4. **Put it all together and Solve for ρ:**
* Now we can substitute `m * g` for `N` in our balance equation:
`μ_s * m * g = m * v^2 / ρ`
* Notice that the mass (`m`) is on both sides of the equation, so we can cancel it out! This means the answer doesn't depend on how heavy the carton is, just its speed and the friction.
`μ_s * g = v^2 / ρ`
* Now, we want to find `ρ` (the smallest radius), so we rearrange the equation:
`ρ = v^2 / (μ_s * g)`

5. **Plug in the Numbers:**
* `v` (speed) = `8 m/s`
* `μ_s` (coefficient of static friction) = `0.7`
* `g` (gravity) = `9.81 m/s^2`
* `ρ = (8 m/s)^2 / (0.7 * 9.81 m/s^2)`
* `ρ = 64 / 6.867`
* `ρ ≈ 9.3199 m`

6. **Round the Answer:**
* Rounding to two decimal places, the smallest radius is `9.32 m`.

Alternative answer

Answer: 9.32 m Explain
This is a question about circular motion and friction . The solving step is:

First, imagine the carton moving around a curve on the conveyor belt.

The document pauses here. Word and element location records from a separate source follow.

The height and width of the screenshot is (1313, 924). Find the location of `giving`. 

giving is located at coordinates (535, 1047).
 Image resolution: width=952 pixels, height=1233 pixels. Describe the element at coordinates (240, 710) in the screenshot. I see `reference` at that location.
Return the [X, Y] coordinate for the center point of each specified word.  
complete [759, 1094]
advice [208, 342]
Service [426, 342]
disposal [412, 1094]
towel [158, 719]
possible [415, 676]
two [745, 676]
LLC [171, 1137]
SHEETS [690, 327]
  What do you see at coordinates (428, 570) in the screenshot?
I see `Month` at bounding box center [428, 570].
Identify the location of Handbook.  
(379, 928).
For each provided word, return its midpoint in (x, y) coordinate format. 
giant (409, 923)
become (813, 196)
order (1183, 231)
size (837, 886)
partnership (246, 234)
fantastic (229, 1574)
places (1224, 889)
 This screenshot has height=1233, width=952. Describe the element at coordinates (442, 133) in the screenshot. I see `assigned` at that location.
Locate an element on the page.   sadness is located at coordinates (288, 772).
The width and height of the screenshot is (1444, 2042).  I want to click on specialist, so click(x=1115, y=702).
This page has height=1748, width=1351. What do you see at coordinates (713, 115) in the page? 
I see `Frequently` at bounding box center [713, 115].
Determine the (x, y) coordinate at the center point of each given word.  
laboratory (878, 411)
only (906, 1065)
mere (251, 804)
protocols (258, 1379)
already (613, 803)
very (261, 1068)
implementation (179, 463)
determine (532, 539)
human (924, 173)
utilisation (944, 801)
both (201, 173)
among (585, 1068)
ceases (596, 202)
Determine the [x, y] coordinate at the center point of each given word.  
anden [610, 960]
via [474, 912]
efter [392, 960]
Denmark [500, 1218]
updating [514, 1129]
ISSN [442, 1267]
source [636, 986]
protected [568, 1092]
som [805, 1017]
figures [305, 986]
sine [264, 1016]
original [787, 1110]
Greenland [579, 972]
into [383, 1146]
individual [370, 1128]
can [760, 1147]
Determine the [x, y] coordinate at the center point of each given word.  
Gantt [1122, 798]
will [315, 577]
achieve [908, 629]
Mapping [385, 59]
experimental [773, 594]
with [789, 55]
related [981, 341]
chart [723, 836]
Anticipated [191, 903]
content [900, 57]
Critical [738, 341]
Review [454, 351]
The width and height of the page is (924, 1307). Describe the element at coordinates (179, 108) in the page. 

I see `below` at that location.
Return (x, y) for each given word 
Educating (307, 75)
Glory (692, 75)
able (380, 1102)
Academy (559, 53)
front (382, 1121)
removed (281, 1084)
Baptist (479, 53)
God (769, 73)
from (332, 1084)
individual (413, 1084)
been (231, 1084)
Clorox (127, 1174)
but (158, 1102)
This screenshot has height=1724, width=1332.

For it not to slip, the "stickiness" between the carton and the belt (which we call static friction) has to be strong enough to pull the carton towards the center of the curve. This pull needed for circular motion is called the centripetal force.

1. **Understand the forces:**
* The force that keeps the carton from sliding off is the static friction force ($$F_s$$).
* The force needed to make something go in a circle is the centripetal force ($$F_c$$).
* For the carton *not* to slip, the centripetal force needed must be less than or equal to the maximum static friction force the surface can provide. We want the *smallest* radius, so we're looking for the point where these two forces are equal.

2. **Write down the formulas:**
* The maximum static friction force is given by $$F_{s,max} = \mu_s \times N$$, where $$\mu_s$$ is the coefficient of static friction and $$N$$ is the normal force. Since the conveyor is horizontal, the normal force is equal to the carton's weight, so $$N = m \times g$$ (mass times gravity).
* The centripetal force needed is $$F_c = (m \times v^2) / \rho$$, where $$m$$ is the mass, $$v$$ is the speed, and $$\rho$$ is the radius of the curve.

3. **Set them equal for the limiting case (just about to slip):**
$$F_c = F_{s,max}$$
$$(m \times v^2) / \rho = \mu_s \times m \times g$$

4. **Solve for the radius ($$\rho$$):**
Notice that the mass ($$m$$) appears on both sides of the equation, so we can cancel it out! This means the smallest radius doesn't actually depend on the carton's mass.
$$v^2 / \rho = \mu_s \times g$$
Now, rearrange to solve for $$\rho$$:
$$\rho = v^2 / (\mu_s \times g)$$

5. **Plug in the numbers:**
* Speed ($$v$$) = 8 m/s
* Coefficient of static friction ($$\mu_s$$) = 0.7
* Acceleration due to gravity ($$g$$) = 9.81 m/s² (a common value for gravity)

$$\rho = (8 \text{ m/s})^2 / (0.7 \times 9.81 \text{ m/s}^2)$$
$$\rho = 64 / 6.867$$
$$\rho \approx 9.3199 \text{ m}$$

6. **Round the answer:**
Rounding to two decimal places, the smallest radius of curvature is approximately 9.32 m.